La canoa salió
de Regatas, doblando dos kilómetros hasta el río abierto. A Paulo no le importó
la polución, ni las manchas de petróleo, se tiró al agua en el único sector que
tenía siete u ocho metros de hondo. Algunos decían diez, otros decían que había
remolinos tragadores.
A Paulo lo
agarró un tragador. Yo gritaba y las canoas que pasaban a mi lado,
indiferentes. No me quedó más que tirarme y encontré sus pelos, conseguí
subirlo a la canoa. Lo puse boca arriba y resucitó con toses expulsadas. Venía
una tormenta con rayos y truenos y la lluvia gruesa sobre nosotros aterrados.

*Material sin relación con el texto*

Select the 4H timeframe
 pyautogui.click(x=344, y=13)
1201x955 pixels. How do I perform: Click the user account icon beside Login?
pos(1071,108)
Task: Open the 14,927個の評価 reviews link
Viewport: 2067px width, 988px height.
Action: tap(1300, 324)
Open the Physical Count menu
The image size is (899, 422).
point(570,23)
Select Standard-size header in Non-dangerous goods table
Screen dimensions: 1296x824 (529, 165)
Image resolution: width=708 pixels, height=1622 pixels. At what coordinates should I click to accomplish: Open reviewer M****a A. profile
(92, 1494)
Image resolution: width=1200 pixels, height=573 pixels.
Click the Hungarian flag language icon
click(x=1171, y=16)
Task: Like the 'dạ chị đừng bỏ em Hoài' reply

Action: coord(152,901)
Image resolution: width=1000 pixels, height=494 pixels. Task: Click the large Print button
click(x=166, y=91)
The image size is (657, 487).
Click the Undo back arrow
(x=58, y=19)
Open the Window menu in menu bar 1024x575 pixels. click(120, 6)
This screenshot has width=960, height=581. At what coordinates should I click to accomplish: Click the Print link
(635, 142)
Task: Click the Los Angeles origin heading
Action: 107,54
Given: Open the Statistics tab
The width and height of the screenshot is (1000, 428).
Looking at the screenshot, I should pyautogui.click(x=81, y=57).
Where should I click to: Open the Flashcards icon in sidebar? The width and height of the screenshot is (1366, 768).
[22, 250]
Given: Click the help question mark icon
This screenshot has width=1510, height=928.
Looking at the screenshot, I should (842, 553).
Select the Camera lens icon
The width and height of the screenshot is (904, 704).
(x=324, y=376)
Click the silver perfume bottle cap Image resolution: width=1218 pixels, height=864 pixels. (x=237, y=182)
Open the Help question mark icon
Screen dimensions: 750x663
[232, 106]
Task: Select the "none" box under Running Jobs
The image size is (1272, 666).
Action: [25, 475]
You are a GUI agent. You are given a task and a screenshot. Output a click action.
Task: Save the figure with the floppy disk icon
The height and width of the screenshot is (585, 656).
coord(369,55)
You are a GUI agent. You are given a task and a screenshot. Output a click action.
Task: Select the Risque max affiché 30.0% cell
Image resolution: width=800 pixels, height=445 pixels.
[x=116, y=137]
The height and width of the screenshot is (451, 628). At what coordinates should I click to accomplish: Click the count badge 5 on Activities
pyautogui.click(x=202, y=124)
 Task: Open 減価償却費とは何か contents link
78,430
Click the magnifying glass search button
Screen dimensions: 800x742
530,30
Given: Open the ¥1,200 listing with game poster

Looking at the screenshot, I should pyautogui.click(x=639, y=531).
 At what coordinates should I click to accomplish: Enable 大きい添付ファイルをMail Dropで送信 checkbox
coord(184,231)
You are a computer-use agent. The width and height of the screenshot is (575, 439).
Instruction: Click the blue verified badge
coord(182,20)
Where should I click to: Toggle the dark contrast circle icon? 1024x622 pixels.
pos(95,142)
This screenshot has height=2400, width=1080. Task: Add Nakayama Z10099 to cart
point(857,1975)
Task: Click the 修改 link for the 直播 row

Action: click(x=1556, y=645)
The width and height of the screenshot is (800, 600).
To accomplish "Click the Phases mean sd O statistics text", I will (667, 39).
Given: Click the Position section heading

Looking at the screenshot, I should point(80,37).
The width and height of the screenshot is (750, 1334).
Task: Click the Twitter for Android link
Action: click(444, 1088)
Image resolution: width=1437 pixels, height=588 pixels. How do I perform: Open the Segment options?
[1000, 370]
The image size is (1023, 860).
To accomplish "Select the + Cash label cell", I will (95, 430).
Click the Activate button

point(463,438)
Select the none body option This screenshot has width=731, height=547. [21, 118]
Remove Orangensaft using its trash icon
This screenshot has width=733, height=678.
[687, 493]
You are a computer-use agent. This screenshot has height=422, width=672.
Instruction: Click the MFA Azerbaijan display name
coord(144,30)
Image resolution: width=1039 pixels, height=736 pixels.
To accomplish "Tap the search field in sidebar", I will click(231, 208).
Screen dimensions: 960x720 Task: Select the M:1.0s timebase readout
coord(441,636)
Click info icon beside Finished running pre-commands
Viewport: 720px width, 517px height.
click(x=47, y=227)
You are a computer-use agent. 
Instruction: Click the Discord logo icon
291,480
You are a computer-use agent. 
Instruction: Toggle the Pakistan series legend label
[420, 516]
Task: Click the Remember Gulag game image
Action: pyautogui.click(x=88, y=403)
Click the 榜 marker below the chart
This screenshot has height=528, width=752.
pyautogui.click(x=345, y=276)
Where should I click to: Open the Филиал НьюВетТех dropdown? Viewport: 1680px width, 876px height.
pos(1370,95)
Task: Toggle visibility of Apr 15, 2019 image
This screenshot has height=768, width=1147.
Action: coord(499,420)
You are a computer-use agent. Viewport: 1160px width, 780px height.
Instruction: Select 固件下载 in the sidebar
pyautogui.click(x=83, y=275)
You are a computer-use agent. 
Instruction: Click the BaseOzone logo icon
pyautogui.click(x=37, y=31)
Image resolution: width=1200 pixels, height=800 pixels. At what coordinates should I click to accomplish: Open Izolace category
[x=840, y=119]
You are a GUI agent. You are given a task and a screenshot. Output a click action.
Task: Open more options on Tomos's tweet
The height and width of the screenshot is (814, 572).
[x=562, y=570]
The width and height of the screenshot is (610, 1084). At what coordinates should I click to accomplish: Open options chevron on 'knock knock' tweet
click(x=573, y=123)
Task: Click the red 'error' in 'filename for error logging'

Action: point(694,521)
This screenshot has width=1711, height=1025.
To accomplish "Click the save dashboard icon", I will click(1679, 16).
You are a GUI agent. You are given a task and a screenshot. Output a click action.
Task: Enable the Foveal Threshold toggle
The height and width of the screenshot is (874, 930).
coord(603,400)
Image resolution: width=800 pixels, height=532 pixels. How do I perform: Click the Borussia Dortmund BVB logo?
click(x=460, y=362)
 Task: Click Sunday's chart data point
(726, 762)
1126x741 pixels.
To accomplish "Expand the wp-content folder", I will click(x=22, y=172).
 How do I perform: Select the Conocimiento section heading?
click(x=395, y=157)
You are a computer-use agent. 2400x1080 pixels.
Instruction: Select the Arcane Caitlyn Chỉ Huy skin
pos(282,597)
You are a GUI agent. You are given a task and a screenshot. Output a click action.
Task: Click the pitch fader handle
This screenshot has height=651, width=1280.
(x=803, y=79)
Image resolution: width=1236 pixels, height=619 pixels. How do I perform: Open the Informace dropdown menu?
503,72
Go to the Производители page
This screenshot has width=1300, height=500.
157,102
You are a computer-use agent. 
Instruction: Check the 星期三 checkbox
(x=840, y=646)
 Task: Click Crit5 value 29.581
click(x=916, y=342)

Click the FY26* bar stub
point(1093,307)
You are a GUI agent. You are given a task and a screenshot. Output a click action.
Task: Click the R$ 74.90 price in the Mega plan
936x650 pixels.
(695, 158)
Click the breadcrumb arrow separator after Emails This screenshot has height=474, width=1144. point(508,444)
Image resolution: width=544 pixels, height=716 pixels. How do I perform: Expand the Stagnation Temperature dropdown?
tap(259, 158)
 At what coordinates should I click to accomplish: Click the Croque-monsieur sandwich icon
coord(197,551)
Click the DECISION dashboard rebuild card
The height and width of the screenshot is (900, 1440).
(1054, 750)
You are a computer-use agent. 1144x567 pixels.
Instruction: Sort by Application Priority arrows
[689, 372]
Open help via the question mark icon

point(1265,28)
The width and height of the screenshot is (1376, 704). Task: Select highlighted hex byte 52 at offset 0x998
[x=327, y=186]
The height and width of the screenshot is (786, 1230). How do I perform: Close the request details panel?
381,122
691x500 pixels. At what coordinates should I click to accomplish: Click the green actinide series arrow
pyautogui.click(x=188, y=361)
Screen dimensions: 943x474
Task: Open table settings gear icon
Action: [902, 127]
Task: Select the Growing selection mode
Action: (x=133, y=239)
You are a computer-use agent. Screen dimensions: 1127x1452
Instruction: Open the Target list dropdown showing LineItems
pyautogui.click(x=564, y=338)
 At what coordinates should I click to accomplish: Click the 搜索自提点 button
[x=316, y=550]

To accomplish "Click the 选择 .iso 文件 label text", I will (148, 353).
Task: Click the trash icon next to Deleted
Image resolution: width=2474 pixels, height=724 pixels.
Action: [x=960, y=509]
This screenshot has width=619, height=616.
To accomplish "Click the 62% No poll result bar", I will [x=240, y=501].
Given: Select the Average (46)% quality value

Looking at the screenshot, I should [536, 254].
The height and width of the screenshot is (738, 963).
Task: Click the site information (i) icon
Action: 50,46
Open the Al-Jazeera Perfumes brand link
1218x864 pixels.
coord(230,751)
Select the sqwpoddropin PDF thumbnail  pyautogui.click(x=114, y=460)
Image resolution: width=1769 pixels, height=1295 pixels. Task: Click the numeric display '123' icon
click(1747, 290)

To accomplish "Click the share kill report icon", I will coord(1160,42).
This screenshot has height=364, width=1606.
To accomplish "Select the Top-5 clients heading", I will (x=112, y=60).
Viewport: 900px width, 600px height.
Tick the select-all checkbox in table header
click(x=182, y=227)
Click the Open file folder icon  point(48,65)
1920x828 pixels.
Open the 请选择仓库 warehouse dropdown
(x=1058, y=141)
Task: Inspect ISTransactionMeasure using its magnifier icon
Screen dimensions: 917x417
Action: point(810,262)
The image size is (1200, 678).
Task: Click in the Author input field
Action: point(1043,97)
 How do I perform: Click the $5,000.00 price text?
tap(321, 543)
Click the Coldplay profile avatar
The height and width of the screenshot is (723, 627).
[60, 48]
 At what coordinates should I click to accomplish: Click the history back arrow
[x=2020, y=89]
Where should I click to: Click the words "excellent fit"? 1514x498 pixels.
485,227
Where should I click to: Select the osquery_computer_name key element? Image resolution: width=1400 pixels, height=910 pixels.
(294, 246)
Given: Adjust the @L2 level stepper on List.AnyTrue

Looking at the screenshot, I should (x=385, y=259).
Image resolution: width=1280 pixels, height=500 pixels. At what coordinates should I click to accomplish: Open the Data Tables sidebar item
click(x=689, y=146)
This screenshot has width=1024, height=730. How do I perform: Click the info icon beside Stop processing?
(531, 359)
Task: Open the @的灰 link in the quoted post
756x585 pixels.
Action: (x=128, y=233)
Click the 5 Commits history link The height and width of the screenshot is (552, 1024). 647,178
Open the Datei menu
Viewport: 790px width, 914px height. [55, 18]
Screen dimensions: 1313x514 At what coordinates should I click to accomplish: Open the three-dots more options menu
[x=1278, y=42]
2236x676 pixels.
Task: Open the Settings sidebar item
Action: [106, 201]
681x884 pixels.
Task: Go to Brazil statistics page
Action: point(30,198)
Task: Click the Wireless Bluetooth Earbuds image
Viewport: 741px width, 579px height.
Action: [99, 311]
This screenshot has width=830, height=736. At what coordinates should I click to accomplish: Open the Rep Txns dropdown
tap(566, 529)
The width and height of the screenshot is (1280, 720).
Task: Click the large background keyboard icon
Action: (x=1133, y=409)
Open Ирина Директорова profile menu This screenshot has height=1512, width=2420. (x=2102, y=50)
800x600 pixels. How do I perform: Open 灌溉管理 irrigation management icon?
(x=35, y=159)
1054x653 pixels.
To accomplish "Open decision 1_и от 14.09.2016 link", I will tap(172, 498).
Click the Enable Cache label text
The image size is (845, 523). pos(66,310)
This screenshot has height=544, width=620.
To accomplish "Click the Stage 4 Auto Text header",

Quedé sola, con el remo partido, bordeando la costa. Paulo llevaba la cabeza
inclinada sobre su pecho. —Flaca, dejá de hacer esfuerzos inútiles.
Vi cómo él sacaba
una pierna de la canoa, hacía pie y trepó a la costa. —El río es así, tramposo,
me hacés reir, tenés cara de susto, “como perro en bote”.
Le hice caso y
me sentí estúpida, hacía rato que hacíamos pie y llegué a la costa. Paulo, que
es como Cruela Devil, corrió volando entre sauces y cañaverales. —¡Pablo,
esperame, guacho, te salvé la vida! Para el mundo no sos mucho, pero para tu
vieja sí!
Llegué a Regatas
caminando kilómetros, el Club estaba cerrado. Me ardía el cuerpo, raspé con todo
lo que encontré. En un costado, la moto de Paulo, en marcha. —Uy!, ¡La mujer de
barro! Dale, subí que te llevo.
No iba a jugar con mi dignidad, la cucaracha.
Volví caminando a La Plata. El Camino Blanco, tiene muchos kilómetros, los
hice.
En una curva, una
luz de calle, de esas que se iluminan a sí mismas y no al usuario, estaba
ligeramente torcida y a sus pies de cemento, la moto de Paulo incrustada como
un adorno de Navidad, el casco por un lado, la cabeza por otro y el resto no
sé.
No me gusta ver despostado a un traidor,
pensé en el pulso repartido. El Camino Blanco se hizo intenso, cuando troté, después
corrí y el viento en contra me partía la cara.